### Extract provided
━━━━━━━━

Federal Tax Credit for Energy Audits

The Energy Efficient Home Improvement Credit under 26 U.S.C. § 25C offers a tax credit equal to 30 percent of the cost of a qualifying home energy audit, up to a maximum credit of $150. This means audits costing $500 or more will hit the cap. The credit resets each year — you can claim it again in a future tax year if you get another qualifying audit.10United States Code. 26 USC 25C – Energy Efficient Home Improvement Credit The $150 audit credit falls within the broader $1,200 annual cap on most 25C credits, which also covers improvements like insulation, windows, and electrical panel upgrades.

Who Qualifies as a Certified Auditor for the Tax Credit

Not every energy professional’s report qualifies for the credit. The IRS requires that your auditor hold a certification from a program specifically recognized by the Department of Energy. As of the most recent DOE list, the recognized programs include:11Department of Energy. U.S. Department of Energy Recognized Home Energy Auditor Qualified Certification Programs for the Energy Efficient Home Improvement Credit (Section 25C)

━━━━━━━━

### Work to complete
a - Turn the energy audit credit paragraph beginning "The Energy Efficient Home Improvement Credit" into a short bulleted list that keeps its main facts.
b - According to the energy audit credit text, which federal department must recognize an auditor's certification program for the audit to qualify?
c - Extend the text on the federal energy audit tax credit from the point where it stops.
The items that follow come from a separate source and are unrelated to the text on the energy audit tax credit.

### Input data
━━━━━━━━

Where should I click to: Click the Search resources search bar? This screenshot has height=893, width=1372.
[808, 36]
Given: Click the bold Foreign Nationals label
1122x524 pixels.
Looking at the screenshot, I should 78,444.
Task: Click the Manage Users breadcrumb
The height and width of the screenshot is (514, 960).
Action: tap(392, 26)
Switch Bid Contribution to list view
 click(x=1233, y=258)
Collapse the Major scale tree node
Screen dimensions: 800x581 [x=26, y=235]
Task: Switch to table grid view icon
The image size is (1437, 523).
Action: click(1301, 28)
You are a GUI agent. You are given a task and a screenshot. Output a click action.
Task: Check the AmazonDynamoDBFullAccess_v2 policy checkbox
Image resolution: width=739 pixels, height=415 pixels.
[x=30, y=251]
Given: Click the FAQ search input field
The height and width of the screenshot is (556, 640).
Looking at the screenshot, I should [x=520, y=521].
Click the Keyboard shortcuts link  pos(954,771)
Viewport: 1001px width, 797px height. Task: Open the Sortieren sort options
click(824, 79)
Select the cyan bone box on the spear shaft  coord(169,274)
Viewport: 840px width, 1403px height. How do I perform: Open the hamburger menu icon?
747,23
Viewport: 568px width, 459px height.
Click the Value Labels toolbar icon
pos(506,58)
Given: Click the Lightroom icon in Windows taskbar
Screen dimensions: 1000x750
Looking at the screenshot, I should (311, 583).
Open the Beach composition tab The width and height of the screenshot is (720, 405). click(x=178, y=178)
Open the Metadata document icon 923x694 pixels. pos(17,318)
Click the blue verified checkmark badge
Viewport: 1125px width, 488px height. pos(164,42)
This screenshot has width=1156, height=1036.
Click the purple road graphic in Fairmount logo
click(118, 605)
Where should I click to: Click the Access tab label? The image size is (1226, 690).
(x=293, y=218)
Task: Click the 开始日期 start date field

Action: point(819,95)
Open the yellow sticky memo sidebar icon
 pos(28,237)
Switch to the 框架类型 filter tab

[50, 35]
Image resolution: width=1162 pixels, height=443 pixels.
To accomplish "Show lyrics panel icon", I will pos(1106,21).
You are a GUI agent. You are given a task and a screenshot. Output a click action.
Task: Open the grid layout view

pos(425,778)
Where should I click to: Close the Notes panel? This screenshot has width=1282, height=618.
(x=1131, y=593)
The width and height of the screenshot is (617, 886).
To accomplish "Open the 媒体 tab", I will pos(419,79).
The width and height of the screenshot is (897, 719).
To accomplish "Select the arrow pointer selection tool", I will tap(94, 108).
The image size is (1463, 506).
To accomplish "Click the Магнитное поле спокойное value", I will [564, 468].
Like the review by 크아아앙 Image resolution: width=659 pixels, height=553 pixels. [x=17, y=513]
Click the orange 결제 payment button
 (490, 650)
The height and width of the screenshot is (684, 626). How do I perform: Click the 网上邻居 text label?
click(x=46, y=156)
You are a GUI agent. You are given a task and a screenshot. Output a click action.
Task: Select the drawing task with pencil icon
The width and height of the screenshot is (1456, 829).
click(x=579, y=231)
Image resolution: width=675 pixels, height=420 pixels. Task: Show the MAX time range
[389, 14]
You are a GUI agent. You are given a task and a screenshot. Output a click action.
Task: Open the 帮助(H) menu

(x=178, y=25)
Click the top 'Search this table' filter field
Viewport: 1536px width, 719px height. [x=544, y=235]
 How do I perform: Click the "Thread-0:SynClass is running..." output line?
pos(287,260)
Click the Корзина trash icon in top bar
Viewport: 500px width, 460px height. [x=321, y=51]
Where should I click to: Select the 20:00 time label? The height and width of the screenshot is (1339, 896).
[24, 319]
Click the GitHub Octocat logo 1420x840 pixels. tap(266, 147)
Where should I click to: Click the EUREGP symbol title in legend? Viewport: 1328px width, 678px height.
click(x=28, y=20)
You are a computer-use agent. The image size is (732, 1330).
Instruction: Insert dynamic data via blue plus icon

━━━━━━━━

### Results of the exercise
a -
- The credit under 26 U.S.C. § 25C equals 30 percent of the cost of a qualifying home energy audit.
- The maximum audit credit is $150, so audits costing $500 or more reach the cap.
- The credit resets each year and can be claimed again for another qualifying audit in a future tax year.
- The $150 audit credit counts toward the broader $1,200 annual cap on most 25C credits, which also covers insulation, windows, and electrical panel upgrades.

b - The Department of Energy.

c -
  • BPI Building Analyst Professional or Home Energy Professional Energy Auditor: Offered by the Building Performance Institute
  • RESNET Home Energy Rater: Certified through RESNET-accredited Rating Providers
  • AEE Certified Energy Auditor or Certified Energy Manager: Offered by the Association of Energy Engineers
  • ASHRAE Building Energy Assessment Professional: Offered by ASHRAE (formerly the American Society of Heating and Air-Conditioning Engineers)
  • Building Science Institute credentials: Including the Energy Code Compliance Specialist, ENERGY STAR Verifier, and Zero Energy Ready Home Verifier
  • Other recognized programs: CalCERTS Whole House Home Energy Audit, CHEERS HERS Rater, and Energy Management Association Energy Management Professional

Before hiring an auditor, ask which specific certification they hold and confirm it appears on the DOE’s recognized list. An auditor with a general home inspector license or an unrecognized credential will not produce a report that qualifies for the credit.

What the Audit Report Must Include

To claim the credit, you need a written report that meets the requirements outlined in IRS Notice 2023-59. The report must include the auditor’s name and employer identification number (or other taxpayer identifying number), an attestation that the auditor is certified by a recognized program, and the name of that certification program.12Internal Revenue Service. How to Claim an Energy Efficient Home Improvement Tax Credit – Home Energy Audit The report itself must identify the most significant and cost-effective improvements for your home, including estimated energy and cost savings for each recommendation.10United States Code. 26 USC 25C – Energy Efficient Home Improvement Credit You don’t need to submit the report with your tax return, but you should keep it in case the IRS audits your claim.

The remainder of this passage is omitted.